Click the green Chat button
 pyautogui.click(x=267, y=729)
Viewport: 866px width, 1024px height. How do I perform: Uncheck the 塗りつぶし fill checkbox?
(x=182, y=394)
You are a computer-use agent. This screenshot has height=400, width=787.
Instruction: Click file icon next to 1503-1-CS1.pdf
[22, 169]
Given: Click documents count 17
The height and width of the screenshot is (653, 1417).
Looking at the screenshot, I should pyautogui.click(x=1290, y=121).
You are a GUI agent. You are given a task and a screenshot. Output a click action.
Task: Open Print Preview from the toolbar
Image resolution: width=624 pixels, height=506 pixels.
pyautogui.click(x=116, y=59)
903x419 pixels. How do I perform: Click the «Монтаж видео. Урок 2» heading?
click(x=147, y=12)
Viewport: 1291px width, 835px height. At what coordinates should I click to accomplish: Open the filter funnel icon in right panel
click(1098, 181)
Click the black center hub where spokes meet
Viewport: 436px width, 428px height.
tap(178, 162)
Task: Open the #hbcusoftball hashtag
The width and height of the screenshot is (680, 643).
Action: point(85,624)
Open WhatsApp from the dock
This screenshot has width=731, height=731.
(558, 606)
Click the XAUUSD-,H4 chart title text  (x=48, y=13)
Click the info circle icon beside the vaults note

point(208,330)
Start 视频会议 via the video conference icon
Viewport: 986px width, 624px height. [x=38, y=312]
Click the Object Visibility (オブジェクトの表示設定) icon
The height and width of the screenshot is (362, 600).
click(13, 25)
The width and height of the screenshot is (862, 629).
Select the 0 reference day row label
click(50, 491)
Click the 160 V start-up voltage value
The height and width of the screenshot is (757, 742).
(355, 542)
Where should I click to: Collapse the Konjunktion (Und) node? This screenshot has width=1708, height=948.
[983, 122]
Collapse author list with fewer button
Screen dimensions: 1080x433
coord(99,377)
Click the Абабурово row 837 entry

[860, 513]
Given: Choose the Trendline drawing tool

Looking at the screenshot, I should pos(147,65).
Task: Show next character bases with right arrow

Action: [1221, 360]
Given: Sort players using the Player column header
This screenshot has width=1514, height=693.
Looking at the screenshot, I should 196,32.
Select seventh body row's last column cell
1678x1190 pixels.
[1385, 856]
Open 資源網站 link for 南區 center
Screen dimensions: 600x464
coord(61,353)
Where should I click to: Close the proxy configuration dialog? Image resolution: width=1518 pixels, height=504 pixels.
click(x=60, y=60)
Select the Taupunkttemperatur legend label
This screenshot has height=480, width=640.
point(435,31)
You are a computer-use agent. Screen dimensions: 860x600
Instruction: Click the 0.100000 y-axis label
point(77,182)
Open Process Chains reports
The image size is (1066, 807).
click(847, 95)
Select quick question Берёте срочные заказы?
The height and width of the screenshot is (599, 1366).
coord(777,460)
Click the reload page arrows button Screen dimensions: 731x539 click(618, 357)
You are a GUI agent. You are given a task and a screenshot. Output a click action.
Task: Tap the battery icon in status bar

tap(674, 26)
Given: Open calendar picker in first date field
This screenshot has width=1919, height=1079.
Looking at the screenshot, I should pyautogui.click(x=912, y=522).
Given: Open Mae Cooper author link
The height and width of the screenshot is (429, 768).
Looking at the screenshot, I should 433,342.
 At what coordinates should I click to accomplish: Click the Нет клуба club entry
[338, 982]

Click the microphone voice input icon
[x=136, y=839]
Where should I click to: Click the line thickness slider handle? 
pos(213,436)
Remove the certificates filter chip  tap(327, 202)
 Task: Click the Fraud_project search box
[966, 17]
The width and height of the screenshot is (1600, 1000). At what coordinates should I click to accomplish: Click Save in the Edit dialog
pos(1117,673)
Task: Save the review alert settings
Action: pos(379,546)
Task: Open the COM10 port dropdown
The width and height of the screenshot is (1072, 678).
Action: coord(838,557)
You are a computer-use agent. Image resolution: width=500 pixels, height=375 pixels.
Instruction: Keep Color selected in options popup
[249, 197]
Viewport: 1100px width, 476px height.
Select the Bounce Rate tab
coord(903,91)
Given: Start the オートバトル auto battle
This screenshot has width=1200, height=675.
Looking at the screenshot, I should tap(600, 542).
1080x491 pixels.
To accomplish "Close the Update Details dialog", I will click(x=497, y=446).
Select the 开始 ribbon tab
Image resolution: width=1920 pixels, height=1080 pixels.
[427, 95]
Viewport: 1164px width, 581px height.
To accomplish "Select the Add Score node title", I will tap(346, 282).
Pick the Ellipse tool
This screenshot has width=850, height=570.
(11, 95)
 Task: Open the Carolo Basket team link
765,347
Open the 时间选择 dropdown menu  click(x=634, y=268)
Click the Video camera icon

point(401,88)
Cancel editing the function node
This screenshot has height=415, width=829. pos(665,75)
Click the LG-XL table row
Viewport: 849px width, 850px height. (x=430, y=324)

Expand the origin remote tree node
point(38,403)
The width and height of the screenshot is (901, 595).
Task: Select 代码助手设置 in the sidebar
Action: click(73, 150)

Action item: Each line of the data above is to be duplicated exactly.

Output below:
Click the green Chat button
 pyautogui.click(x=267, y=729)
Viewport: 866px width, 1024px height. How do I perform: Uncheck the 塗りつぶし fill checkbox?
(x=182, y=394)
You are a computer-use agent. This screenshot has height=400, width=787.
Instruction: Click file icon next to 1503-1-CS1.pdf
[22, 169]
Given: Click documents count 17
The height and width of the screenshot is (653, 1417).
Looking at the screenshot, I should pyautogui.click(x=1290, y=121).
You are a GUI agent. You are given a task and a screenshot. Output a click action.
Task: Open Print Preview from the toolbar
Image resolution: width=624 pixels, height=506 pixels.
pyautogui.click(x=116, y=59)
903x419 pixels. How do I perform: Click the «Монтаж видео. Урок 2» heading?
click(x=147, y=12)
Viewport: 1291px width, 835px height. At what coordinates should I click to accomplish: Open the filter funnel icon in right panel
click(1098, 181)
Click the black center hub where spokes meet
Viewport: 436px width, 428px height.
tap(178, 162)
Task: Open the #hbcusoftball hashtag
The width and height of the screenshot is (680, 643).
Action: point(85,624)
Open WhatsApp from the dock
This screenshot has width=731, height=731.
(558, 606)
Click the XAUUSD-,H4 chart title text  (x=48, y=13)
Click the info circle icon beside the vaults note

point(208,330)
Start 视频会议 via the video conference icon
Viewport: 986px width, 624px height. [x=38, y=312]
Click the Object Visibility (オブジェクトの表示設定) icon
The height and width of the screenshot is (362, 600).
click(13, 25)
The width and height of the screenshot is (862, 629).
Select the 0 reference day row label
click(50, 491)
Click the 160 V start-up voltage value
The height and width of the screenshot is (757, 742).
(355, 542)
Where should I click to: Collapse the Konjunktion (Und) node? This screenshot has width=1708, height=948.
[983, 122]
Collapse author list with fewer button
Screen dimensions: 1080x433
coord(99,377)
Click the Абабурово row 837 entry

[860, 513]
Given: Choose the Trendline drawing tool

Looking at the screenshot, I should pos(147,65).
Task: Show next character bases with right arrow

Action: [1221, 360]
Given: Sort players using the Player column header
This screenshot has width=1514, height=693.
Looking at the screenshot, I should 196,32.
Select seventh body row's last column cell
1678x1190 pixels.
[1385, 856]
Open 資源網站 link for 南區 center
Screen dimensions: 600x464
coord(61,353)
Where should I click to: Close the proxy configuration dialog? Image resolution: width=1518 pixels, height=504 pixels.
click(x=60, y=60)
Select the Taupunkttemperatur legend label
This screenshot has height=480, width=640.
point(435,31)
You are a computer-use agent. Screen dimensions: 860x600
Instruction: Click the 0.100000 y-axis label
point(77,182)
Open Process Chains reports
The image size is (1066, 807).
click(847, 95)
Select quick question Берёте срочные заказы?
The height and width of the screenshot is (599, 1366).
coord(777,460)
Click the reload page arrows button Screen dimensions: 731x539 click(618, 357)
You are a GUI agent. You are given a task and a screenshot. Output a click action.
Task: Tap the battery icon in status bar

tap(674, 26)
Given: Open calendar picker in first date field
This screenshot has width=1919, height=1079.
Looking at the screenshot, I should pyautogui.click(x=912, y=522).
Given: Open Mae Cooper author link
The height and width of the screenshot is (429, 768).
Looking at the screenshot, I should 433,342.
 At what coordinates should I click to accomplish: Click the Нет клуба club entry
[338, 982]

Click the microphone voice input icon
[x=136, y=839]
Where should I click to: Click the line thickness slider handle? 
pos(213,436)
Remove the certificates filter chip  tap(327, 202)
 Task: Click the Fraud_project search box
[966, 17]
The width and height of the screenshot is (1600, 1000). At what coordinates should I click to accomplish: Click Save in the Edit dialog
pos(1117,673)
Task: Save the review alert settings
Action: pos(379,546)
Task: Open the COM10 port dropdown
The width and height of the screenshot is (1072, 678).
Action: coord(838,557)
You are a computer-use agent. Image resolution: width=500 pixels, height=375 pixels.
Instruction: Keep Color selected in options popup
[249, 197]
Viewport: 1100px width, 476px height.
Select the Bounce Rate tab
coord(903,91)
Given: Start the オートバトル auto battle
This screenshot has width=1200, height=675.
Looking at the screenshot, I should tap(600, 542).
1080x491 pixels.
To accomplish "Close the Update Details dialog", I will click(x=497, y=446).
Select the 开始 ribbon tab
Image resolution: width=1920 pixels, height=1080 pixels.
[427, 95]
Viewport: 1164px width, 581px height.
To accomplish "Select the Add Score node title", I will tap(346, 282).
Pick the Ellipse tool
This screenshot has width=850, height=570.
(11, 95)
 Task: Open the Carolo Basket team link
765,347
Open the 时间选择 dropdown menu  click(x=634, y=268)
Click the Video camera icon

point(401,88)
Cancel editing the function node
This screenshot has height=415, width=829. pos(665,75)
Click the LG-XL table row
Viewport: 849px width, 850px height. (x=430, y=324)

Expand the origin remote tree node
point(38,403)
The width and height of the screenshot is (901, 595).
Task: Select 代码助手设置 in the sidebar
Action: click(73, 150)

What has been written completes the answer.